Val chewed out Little Bob but good when she found him still asleep at noon. Godless wastrel that he was, Bob knew there would be no peace until he atoned. Some arduous yard work, followed by a visit to his mother-in-law’s to clean the dog poop off her lawn, usually bought the Lord’s forgiveness.

So it was after cleaning the gutters, shutters, and car, after weed-whacking the fence line, after scraping the BBQ grill and heading over to Mother’s for tea and dog poo that Val took up her knitting and left Bob in peace late that Sunday afternoon. And as Val took a dim view of feasting on “God’s Day,” dinner was a cold sup of the individual’s choosing, eaten apart. Bob had the whole rest of the day to himself. And, as was his way, he fell upon his camcorder.

It wasn’t until he did so that he had a chance to really mull over the previous night’s doings, which he’d reflected on from time to time throughout his chores. His general reaction was more awe over a character like Sid Bifulco than concern over the manslaughter cover-up.

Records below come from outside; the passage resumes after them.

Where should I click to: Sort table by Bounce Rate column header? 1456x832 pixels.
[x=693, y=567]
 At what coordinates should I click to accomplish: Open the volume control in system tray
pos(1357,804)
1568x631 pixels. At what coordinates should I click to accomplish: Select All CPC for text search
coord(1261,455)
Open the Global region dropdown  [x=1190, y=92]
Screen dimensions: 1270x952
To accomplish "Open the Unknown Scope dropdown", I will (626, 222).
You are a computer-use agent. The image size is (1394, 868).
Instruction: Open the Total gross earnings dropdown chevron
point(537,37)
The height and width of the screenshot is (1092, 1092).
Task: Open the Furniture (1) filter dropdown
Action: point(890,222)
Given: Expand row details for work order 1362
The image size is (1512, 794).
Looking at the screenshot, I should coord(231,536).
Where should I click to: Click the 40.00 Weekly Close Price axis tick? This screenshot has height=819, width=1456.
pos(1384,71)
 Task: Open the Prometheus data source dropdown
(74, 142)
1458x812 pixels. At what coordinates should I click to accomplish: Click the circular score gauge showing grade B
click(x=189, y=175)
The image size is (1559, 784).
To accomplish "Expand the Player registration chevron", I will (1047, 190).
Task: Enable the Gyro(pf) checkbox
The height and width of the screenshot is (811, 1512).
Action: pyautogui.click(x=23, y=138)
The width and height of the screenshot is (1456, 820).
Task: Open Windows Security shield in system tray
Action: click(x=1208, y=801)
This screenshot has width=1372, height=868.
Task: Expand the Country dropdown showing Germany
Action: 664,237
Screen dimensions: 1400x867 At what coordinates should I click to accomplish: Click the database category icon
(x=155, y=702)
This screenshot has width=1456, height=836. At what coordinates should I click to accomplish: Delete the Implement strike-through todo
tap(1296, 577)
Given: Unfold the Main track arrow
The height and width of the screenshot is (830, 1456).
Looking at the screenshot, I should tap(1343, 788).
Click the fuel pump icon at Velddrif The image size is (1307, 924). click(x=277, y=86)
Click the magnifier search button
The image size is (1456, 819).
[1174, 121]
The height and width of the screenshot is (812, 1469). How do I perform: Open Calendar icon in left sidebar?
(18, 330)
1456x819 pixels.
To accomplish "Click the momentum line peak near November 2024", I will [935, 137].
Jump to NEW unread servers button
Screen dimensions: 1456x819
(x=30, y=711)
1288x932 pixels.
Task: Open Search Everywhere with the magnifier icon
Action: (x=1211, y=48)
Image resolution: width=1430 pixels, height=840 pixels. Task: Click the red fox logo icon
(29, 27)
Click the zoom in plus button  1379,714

Mechanically, Bob fumbled with the clutter of tapes, putting them back in their respective boxes. He recalled how well the whole evening had come out on tape, including all that stuff by the headlights with all that radiator steam. Especially since at the time he hadn’t been aware the thing was taping. Those blank SUPER*PROCAM tapes he’d gotten at Wal-Mart held up well in low light. He’d watched the whole thing when he’d reached home the night before and had only fallen asleep sometime during Sid’s “getting away with murder” speech.

Holding the last empty SUPER*PROCAM tape box in one hand and the last boxless tape,
The Elvis Conspiracy
, in the other, Bob suddenly realized something was amiss.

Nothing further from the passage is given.